## [What needs to be done]
Lines below starting with the line with "This screenshot has height=952, width=1250." and going on through the line with "The image size is (1250, 586)." must be output exactly; the rest of the records must be left out.
BEGIN Records provided
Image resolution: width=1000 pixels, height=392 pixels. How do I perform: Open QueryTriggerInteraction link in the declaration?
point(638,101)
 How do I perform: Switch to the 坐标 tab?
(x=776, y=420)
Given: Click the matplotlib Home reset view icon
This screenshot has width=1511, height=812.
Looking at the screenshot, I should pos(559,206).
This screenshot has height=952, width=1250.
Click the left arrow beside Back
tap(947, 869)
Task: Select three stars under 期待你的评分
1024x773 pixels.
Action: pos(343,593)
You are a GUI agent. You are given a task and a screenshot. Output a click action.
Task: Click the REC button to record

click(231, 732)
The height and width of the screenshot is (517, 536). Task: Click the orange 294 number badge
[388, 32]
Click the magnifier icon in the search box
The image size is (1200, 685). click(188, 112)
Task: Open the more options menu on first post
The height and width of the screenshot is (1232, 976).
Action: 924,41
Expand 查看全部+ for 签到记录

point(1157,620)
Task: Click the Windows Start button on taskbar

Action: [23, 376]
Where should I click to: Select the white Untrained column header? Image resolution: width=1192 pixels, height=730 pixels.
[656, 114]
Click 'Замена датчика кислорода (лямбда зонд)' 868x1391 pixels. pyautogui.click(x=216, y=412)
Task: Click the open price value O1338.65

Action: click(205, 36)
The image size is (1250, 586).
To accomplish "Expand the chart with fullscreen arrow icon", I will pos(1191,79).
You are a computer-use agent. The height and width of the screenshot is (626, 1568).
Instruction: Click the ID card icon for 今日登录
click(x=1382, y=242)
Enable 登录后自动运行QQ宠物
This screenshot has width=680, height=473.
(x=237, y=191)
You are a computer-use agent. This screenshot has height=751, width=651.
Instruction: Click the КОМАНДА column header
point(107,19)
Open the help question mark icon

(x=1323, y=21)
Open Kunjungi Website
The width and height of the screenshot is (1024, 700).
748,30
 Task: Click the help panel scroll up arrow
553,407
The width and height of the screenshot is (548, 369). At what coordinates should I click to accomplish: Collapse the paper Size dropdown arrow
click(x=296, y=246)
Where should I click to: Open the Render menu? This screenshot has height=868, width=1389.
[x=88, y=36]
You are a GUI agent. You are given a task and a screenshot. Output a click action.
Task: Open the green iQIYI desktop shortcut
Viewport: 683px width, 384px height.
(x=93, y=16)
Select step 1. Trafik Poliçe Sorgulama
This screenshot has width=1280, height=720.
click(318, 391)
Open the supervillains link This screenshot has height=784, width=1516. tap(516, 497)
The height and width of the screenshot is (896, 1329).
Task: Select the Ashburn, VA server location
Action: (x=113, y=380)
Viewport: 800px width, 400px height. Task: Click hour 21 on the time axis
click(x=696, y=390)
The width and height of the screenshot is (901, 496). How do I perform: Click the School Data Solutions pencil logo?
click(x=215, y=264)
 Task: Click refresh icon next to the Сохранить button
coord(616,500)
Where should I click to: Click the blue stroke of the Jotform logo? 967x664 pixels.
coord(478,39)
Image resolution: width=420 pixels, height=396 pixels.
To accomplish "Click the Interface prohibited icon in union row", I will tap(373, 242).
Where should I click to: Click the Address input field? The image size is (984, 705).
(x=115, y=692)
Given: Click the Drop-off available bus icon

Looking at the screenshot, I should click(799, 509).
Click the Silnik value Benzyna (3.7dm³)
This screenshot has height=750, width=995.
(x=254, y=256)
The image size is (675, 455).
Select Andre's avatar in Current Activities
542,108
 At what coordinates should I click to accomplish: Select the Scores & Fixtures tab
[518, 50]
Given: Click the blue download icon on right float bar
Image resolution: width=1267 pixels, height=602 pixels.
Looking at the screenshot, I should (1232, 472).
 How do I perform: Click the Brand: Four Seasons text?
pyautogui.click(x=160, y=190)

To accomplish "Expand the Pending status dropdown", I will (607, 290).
END Records provided
## [Written solution]
This screenshot has height=952, width=1250.
Click the left arrow beside Back
tap(947, 869)
Task: Select three stars under 期待你的评分
1024x773 pixels.
Action: pos(343,593)
You are a GUI agent. You are given a task and a screenshot. Output a click action.
Task: Click the REC button to record

click(231, 732)
The height and width of the screenshot is (517, 536). Task: Click the orange 294 number badge
[388, 32]
Click the magnifier icon in the search box
The image size is (1200, 685). click(188, 112)
Task: Open the more options menu on first post
The height and width of the screenshot is (1232, 976).
Action: 924,41
Expand 查看全部+ for 签到记录

point(1157,620)
Task: Click the Windows Start button on taskbar

Action: [23, 376]
Where should I click to: Select the white Untrained column header? Image resolution: width=1192 pixels, height=730 pixels.
[656, 114]
Click 'Замена датчика кислорода (лямбда зонд)' 868x1391 pixels. pyautogui.click(x=216, y=412)
Task: Click the open price value O1338.65

Action: click(205, 36)
The image size is (1250, 586).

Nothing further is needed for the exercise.